Le notaire et le tribunal sont obligés d’attendre la décision pour la plainte pénale.

Le recel successoral

Comme déjà mentionné, celui qui ment sur les donations qu’il a reçues du défunt risque également une sanction civile pour le recel successoral.

Le recel successoral est réglementé par les articles 792 et 801 du code civil. L’article 792 du code civil dispose que les héritiers qui auraient diverti ou recélé des effets d’une succession, sont déchus de la faculté d’y renoncer : ils demeurent héritiers purs et simples, nonobstant leur renonciation, sans pouvoir prétendre aucune part dans les objets divertis ou recélés.

L’article 801 du code civil stipule que l’héritier qui s’est rendu coupable de recel, ou qui a omis, sciemment et de mauvaise foi, de comprendre dans l’inventaire des effets de la succession, est déchu du bénéfice d’inventaire.

Le recel successoral peut être défini comme étant le fait, pour un héritier qui détient des biens de la succession du défunt, de les dissimuler afin que les autres héritiers ne puissent y avoir droit. Autrement dit, celui qui se rend coupable de recel successoral est un héritier qui dissimule un bien successoral en vue de ne pas permettre aux autres héritiers d’en obtenir leur part.

Celui-là perdra de ce fait toute prétention à ces biens. Il devra, en d’autres termes, les céder aux autres héritiers. Il en va de même pour les donations (non déclarées). Il devra en outre aussi céder les fruits ou les intérêts des biens cachés ou détournés. L’héritier qui s’est rendu coupable de recel successoral perdra également le droit de rejeter la succession ou de l’accepter sous bénéfice d’inventaire. Si, outre un patrimoine (apparemment) important, le défunt avait également de nombreuses dettes, le « receleur » devra dès lors, si nécessaire, puiser dans son propre patrimoine pour apurer ces dettes.

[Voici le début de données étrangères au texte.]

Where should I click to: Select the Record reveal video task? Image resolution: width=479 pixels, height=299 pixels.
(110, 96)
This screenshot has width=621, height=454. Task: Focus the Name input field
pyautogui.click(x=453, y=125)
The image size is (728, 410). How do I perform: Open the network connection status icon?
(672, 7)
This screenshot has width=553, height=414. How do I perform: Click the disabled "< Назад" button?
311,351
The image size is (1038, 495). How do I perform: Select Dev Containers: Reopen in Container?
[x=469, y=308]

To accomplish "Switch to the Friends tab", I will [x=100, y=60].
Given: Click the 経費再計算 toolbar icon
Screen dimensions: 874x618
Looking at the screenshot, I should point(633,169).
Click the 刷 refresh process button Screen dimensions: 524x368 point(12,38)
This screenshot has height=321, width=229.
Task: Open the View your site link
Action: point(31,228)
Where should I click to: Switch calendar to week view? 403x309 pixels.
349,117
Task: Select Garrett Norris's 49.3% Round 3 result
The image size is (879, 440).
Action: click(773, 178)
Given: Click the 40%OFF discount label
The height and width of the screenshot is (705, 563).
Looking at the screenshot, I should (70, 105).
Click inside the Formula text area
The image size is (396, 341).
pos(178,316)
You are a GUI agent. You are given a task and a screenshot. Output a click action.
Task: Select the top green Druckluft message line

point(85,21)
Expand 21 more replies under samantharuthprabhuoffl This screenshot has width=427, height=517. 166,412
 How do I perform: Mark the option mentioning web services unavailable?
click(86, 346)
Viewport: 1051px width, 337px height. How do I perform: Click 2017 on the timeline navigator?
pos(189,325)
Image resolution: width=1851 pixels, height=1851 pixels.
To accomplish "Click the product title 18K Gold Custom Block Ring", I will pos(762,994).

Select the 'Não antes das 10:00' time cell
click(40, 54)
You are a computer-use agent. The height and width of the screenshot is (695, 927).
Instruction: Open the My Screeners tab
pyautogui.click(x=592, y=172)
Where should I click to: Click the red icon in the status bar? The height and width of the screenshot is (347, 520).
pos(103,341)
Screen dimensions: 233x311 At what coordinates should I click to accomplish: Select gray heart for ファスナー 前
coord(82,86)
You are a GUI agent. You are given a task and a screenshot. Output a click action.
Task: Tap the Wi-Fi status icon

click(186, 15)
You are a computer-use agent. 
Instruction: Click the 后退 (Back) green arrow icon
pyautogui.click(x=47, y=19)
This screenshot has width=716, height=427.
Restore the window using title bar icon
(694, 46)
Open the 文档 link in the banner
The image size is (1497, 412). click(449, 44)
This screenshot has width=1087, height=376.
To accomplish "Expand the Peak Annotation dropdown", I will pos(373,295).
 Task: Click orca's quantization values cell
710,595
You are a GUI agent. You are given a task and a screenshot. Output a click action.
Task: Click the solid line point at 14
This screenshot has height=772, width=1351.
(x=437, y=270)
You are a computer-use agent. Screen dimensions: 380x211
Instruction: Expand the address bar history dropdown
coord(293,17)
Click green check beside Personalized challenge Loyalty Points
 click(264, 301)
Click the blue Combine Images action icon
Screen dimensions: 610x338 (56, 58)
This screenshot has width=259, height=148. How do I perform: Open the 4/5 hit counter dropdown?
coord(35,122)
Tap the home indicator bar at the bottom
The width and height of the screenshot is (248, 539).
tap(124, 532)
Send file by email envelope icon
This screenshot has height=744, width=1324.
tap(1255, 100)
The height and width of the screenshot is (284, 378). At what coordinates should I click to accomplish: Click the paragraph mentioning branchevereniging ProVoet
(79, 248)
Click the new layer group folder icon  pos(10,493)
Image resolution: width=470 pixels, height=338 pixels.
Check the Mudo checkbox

En cas de condamnation pour faux serment, vous pouvez invoquer les articles 792 et 801 du Code civil dans la procédure de liquidation et partage pour que votre frère perde sa part dans les donations qu’il n’a pas déclarées pendant l’inventaire.

Solution alternative ?

Si vous avez des preuves des donations que votre frère n’a pas déclarées, vous pouvez confronter votre frère avec celles-ci. En connaissant les risques, il acceptera peut-être un accord pour sortir de l’indivision. Cela peut sembler être une meilleure alternative car une plainte pour faux serment, suivie des discussions à ce sujet, peut ralentir la procédure de liquidation pour plusieurs années.